As this becomes apparent, a lot of folks are busily parsing the difference between a lie and an exaggeration, a spinmeister and a fabricator. But by any definition, the script for a preventive war of preemptive self-defense was a craftily designed White House sales pitch.
So we don't know whether there are WMDs. But more important, we still don't know the real reasons why Bush went to war and why he thought those reasons wouldn't ''sell.''
Did we launch this war, as one pro-war e-mailer boasted, to ''flex our muscles''? To tell the post-9/11 world not to screw around with a superpower? To rid the world of Saddam Hussein and gamble that democracy will come up on the dice, not fundamentalism? Was it for oil? Revenge? All of the above?
The real lie is that the administration didn't (dare?) make its essential case for war. And the real shame is not that we were conned but that, so far, we don't mind.
''As one who meanders around the middle on most issues,'' writes a St. Paul woman, ''I am as disgusted with the hypocrisy of the right as with the gutlessness of the left.'' Writes a Santa Monica, Calif., reader, ''Why is everybody being so freaking nice about it?''
A generation ago, ''Nightline'' began its tenure with each show announcing that it was Day 12 or Day 120 in the Iran hostage crisis. Where is the network today that would track Day 75 in the Search for WMDs? Where is the Democratic candidate who would adopt this admittedly high-risk strategy? Where is the member of the White House team - memo to Colin Powell? - willing to resign in protest over being misled into misleading?

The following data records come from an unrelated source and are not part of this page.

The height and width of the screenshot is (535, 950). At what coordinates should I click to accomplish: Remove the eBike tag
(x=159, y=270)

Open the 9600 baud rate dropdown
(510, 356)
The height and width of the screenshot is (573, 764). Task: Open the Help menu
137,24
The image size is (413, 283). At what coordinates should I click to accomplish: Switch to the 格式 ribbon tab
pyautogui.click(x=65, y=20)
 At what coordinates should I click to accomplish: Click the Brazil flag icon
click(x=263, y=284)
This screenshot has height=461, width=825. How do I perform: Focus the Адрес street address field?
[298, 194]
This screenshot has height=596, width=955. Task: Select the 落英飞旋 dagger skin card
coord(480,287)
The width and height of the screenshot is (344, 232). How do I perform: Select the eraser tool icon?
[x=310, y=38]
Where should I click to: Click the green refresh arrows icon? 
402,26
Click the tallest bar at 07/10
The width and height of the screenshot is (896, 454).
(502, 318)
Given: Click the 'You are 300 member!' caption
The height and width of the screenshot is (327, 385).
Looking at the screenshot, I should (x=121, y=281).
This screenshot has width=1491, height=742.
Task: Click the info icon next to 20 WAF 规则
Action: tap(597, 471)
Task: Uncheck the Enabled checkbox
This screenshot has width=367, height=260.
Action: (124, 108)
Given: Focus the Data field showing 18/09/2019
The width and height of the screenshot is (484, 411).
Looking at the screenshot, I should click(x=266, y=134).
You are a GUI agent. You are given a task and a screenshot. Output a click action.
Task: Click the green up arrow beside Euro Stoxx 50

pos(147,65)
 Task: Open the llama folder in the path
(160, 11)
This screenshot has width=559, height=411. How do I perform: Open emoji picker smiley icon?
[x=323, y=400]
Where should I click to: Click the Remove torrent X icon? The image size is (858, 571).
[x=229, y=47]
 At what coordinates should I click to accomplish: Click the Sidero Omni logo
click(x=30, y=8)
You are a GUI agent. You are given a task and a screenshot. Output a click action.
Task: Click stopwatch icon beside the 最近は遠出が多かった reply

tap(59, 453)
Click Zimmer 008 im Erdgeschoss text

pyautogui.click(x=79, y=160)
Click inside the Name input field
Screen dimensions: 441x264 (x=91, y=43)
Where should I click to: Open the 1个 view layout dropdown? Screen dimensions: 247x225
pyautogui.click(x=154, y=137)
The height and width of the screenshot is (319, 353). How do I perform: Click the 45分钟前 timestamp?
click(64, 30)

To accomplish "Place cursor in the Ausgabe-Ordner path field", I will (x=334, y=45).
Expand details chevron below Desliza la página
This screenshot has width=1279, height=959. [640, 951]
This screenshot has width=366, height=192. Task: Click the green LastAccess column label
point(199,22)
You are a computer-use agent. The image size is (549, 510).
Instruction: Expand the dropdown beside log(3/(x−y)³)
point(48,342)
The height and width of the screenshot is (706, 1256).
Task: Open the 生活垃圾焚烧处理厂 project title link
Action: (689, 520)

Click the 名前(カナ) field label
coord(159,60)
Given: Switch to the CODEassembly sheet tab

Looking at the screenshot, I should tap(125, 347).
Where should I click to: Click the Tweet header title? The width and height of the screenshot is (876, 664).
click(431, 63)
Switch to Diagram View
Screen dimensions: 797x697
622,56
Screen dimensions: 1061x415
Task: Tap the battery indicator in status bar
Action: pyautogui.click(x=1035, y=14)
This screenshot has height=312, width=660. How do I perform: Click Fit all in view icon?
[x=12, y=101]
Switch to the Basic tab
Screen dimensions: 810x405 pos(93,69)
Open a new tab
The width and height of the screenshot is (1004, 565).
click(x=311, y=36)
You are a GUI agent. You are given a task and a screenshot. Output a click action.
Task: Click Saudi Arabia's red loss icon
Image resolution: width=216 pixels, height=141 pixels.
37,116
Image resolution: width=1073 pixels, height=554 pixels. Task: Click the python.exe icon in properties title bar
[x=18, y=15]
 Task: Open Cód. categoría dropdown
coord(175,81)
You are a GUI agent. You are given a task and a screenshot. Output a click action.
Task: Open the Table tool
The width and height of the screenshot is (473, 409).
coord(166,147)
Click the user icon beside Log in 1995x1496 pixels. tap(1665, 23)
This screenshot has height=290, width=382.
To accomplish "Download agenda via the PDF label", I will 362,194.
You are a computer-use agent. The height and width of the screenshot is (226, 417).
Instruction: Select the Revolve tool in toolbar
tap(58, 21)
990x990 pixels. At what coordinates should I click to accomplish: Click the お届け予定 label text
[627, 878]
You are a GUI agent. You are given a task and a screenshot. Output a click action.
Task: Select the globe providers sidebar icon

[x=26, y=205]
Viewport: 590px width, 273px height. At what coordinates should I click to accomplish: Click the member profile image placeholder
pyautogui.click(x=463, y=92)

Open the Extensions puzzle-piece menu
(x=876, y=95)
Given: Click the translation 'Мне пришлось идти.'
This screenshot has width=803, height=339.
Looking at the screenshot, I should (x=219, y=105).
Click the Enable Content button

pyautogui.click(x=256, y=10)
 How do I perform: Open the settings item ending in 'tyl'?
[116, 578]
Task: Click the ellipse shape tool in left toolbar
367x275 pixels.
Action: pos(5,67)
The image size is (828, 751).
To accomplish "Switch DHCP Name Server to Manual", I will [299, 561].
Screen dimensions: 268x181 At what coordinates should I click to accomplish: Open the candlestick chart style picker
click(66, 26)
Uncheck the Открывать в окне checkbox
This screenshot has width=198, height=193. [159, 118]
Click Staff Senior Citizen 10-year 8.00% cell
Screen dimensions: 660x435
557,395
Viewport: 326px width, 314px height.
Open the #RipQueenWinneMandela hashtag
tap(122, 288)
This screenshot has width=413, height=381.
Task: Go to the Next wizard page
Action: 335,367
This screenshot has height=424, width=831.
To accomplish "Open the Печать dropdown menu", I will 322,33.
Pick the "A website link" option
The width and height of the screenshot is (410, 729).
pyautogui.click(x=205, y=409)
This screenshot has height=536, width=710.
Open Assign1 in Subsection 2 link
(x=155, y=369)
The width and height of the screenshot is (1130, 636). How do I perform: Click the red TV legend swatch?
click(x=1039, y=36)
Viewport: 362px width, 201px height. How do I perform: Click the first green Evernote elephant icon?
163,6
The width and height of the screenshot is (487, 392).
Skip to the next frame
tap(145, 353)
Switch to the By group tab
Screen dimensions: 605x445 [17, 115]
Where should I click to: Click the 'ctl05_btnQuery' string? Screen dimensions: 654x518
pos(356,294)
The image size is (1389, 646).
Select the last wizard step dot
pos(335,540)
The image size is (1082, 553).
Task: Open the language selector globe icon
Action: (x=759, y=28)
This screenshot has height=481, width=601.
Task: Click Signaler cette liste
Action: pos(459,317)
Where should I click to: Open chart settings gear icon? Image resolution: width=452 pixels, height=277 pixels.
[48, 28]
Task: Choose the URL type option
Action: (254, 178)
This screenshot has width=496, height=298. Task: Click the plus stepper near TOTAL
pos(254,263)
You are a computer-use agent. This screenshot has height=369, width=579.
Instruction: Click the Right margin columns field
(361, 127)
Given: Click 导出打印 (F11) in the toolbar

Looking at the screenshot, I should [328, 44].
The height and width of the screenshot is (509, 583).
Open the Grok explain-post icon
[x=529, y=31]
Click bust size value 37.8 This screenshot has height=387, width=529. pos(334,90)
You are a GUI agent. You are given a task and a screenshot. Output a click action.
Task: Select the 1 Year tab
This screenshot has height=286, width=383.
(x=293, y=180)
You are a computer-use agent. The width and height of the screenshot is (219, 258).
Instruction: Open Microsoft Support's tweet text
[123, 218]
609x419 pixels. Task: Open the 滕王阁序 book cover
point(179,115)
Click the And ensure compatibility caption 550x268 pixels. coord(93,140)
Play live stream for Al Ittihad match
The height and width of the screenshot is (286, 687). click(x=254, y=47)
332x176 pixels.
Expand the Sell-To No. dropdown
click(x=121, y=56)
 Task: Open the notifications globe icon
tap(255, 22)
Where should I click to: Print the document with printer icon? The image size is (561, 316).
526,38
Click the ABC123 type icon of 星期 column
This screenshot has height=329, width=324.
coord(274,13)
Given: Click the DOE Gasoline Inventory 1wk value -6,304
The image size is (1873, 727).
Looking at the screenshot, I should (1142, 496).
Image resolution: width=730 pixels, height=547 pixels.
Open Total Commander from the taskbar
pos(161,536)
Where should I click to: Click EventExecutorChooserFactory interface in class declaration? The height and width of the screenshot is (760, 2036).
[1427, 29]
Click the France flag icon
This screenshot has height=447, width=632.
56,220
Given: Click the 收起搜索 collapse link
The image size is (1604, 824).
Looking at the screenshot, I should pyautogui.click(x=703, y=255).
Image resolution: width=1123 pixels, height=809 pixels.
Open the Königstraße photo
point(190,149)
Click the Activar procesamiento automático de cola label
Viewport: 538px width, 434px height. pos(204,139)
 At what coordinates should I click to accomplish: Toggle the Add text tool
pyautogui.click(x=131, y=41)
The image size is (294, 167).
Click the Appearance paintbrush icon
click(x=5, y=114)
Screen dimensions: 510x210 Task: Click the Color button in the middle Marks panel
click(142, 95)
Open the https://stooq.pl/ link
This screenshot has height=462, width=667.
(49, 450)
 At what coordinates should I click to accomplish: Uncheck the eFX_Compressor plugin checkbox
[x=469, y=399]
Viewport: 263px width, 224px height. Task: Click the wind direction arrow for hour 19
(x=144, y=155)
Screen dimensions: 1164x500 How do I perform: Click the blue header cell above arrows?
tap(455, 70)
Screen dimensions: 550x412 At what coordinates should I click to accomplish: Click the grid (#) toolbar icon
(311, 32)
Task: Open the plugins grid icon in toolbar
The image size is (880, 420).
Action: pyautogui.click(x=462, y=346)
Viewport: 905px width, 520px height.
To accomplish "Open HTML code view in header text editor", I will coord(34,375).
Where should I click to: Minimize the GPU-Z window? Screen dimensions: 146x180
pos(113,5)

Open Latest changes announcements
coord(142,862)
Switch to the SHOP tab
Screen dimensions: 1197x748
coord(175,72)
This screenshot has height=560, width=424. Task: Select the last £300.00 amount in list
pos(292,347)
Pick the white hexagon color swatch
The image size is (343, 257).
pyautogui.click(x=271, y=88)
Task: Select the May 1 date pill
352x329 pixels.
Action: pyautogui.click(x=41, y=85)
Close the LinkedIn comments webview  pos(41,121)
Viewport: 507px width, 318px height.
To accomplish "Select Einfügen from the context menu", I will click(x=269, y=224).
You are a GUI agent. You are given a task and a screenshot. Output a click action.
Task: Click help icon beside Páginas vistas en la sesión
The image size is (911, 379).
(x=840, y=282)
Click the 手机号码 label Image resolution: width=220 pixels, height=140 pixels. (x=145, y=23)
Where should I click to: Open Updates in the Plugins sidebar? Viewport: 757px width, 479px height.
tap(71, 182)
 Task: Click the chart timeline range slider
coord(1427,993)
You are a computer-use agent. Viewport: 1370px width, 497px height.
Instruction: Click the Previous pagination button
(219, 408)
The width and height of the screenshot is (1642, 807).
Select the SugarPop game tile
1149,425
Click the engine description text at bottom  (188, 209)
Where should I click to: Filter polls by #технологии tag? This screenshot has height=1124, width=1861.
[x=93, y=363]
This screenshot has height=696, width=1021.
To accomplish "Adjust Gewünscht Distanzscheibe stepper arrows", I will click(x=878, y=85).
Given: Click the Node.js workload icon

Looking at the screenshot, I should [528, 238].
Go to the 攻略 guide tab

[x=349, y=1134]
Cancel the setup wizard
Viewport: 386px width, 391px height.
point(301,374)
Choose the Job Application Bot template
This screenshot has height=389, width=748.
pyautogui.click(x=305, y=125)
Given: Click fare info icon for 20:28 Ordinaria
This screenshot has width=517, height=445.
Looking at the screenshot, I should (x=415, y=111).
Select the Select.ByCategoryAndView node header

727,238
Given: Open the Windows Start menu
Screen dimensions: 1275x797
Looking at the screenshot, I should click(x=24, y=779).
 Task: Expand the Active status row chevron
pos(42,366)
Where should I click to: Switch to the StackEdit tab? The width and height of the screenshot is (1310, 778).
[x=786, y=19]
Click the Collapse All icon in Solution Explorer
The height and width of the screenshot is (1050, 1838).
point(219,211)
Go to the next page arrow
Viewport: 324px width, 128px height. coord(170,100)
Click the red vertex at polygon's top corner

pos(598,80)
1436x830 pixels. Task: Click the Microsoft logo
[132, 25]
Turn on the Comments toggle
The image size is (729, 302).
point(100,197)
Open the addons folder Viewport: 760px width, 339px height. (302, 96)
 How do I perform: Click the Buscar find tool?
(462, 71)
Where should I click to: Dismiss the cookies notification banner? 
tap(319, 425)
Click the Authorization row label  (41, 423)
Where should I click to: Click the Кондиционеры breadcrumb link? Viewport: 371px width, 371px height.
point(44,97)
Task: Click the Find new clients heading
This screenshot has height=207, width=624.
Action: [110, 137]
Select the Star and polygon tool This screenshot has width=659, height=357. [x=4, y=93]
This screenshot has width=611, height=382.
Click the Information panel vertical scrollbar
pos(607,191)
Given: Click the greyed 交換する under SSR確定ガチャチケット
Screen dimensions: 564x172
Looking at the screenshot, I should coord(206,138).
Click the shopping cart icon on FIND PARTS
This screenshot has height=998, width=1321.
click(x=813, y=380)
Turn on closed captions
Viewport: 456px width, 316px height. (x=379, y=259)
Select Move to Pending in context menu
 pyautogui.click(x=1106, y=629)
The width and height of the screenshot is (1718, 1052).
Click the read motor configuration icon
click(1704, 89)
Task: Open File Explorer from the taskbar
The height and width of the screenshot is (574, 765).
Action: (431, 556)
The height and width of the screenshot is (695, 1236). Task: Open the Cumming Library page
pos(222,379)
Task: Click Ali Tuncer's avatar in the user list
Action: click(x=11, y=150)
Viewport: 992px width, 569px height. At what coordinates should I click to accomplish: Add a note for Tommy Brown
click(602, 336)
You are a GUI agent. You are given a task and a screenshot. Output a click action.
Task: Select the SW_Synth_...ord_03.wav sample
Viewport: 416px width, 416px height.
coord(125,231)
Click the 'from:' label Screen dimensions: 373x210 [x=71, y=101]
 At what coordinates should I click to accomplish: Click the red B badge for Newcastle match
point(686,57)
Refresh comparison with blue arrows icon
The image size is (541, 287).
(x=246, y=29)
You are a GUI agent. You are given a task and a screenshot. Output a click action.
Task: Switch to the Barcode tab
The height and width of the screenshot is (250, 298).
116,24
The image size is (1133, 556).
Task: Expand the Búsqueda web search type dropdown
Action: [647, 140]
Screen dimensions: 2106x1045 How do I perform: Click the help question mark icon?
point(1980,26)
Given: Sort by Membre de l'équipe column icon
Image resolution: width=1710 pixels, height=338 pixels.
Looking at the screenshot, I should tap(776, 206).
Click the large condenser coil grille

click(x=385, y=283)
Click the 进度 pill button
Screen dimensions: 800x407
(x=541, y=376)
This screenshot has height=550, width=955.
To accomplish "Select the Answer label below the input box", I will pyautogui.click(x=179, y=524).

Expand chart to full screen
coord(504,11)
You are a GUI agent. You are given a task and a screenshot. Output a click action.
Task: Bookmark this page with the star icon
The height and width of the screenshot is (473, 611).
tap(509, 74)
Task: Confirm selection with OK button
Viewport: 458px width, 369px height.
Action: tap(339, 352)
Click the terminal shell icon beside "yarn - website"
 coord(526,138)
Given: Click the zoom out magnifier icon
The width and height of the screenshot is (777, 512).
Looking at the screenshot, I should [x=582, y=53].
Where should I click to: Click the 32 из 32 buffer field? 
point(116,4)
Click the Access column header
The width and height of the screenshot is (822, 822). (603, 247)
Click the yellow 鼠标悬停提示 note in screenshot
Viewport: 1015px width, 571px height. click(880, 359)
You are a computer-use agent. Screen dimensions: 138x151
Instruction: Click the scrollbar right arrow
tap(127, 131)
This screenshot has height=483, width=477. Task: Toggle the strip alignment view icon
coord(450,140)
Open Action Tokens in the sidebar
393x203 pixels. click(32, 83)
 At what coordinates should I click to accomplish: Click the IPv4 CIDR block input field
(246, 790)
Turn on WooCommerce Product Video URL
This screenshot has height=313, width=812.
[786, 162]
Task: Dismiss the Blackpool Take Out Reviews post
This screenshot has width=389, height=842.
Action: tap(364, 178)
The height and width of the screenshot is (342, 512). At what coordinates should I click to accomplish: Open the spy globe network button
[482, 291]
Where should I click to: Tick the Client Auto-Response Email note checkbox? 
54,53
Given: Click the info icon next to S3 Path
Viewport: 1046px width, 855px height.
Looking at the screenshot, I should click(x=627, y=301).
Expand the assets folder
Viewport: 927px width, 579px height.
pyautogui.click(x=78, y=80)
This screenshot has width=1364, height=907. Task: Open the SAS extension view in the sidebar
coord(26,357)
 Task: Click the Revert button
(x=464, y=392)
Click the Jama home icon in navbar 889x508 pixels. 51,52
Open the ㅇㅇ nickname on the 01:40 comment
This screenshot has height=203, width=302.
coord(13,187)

Instead the president draws yet another link between 9/11 and Iraq, telling $4 million worth of donors in New York Monday night that ''terrorists declared war on the United States of America, and war is what they got.'' And he gets away with it.
It's being said that this war marked the beginning of the American Empire in our relationship to the world. How about domestically? An empire doesn't have citizens, it has subjects. Subjects don't expect to challenge the emperor or even to be told the facts.
This New American Empire begins at home. The famous flight suit may end up at the Smithsonian as the emperor's new clothes.